§ Problem to work on
Return every line of the entries that includes the word "Given".

(Saved data entries)
^^^^^^^^^^^^^^^^
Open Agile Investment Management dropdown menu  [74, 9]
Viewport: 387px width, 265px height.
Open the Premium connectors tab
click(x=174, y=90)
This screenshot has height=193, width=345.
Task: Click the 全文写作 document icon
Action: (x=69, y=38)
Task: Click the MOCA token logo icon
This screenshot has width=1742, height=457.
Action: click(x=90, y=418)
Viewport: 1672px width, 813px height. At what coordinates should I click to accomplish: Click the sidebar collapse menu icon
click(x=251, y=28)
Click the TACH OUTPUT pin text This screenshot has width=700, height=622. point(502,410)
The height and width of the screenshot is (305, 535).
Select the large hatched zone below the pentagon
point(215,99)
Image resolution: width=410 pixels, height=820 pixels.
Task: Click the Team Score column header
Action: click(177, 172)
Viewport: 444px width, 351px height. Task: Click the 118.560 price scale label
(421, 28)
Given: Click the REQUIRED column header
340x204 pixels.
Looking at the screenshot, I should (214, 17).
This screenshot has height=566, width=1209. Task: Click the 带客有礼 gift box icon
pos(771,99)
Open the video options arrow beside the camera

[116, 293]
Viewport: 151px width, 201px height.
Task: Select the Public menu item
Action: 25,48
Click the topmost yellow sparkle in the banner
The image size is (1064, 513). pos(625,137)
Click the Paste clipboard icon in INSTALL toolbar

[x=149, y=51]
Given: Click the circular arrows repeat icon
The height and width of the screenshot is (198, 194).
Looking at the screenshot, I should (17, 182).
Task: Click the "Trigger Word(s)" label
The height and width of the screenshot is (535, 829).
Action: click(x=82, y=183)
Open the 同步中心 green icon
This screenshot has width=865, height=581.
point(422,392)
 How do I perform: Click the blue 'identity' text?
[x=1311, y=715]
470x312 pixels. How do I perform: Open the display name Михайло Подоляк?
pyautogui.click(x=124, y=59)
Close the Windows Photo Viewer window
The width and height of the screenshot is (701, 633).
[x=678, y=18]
^^^^^^^^^^^^^^^^
§ Answer section
Given: Click the REQUIRED column header
Given: Click the circular arrows repeat icon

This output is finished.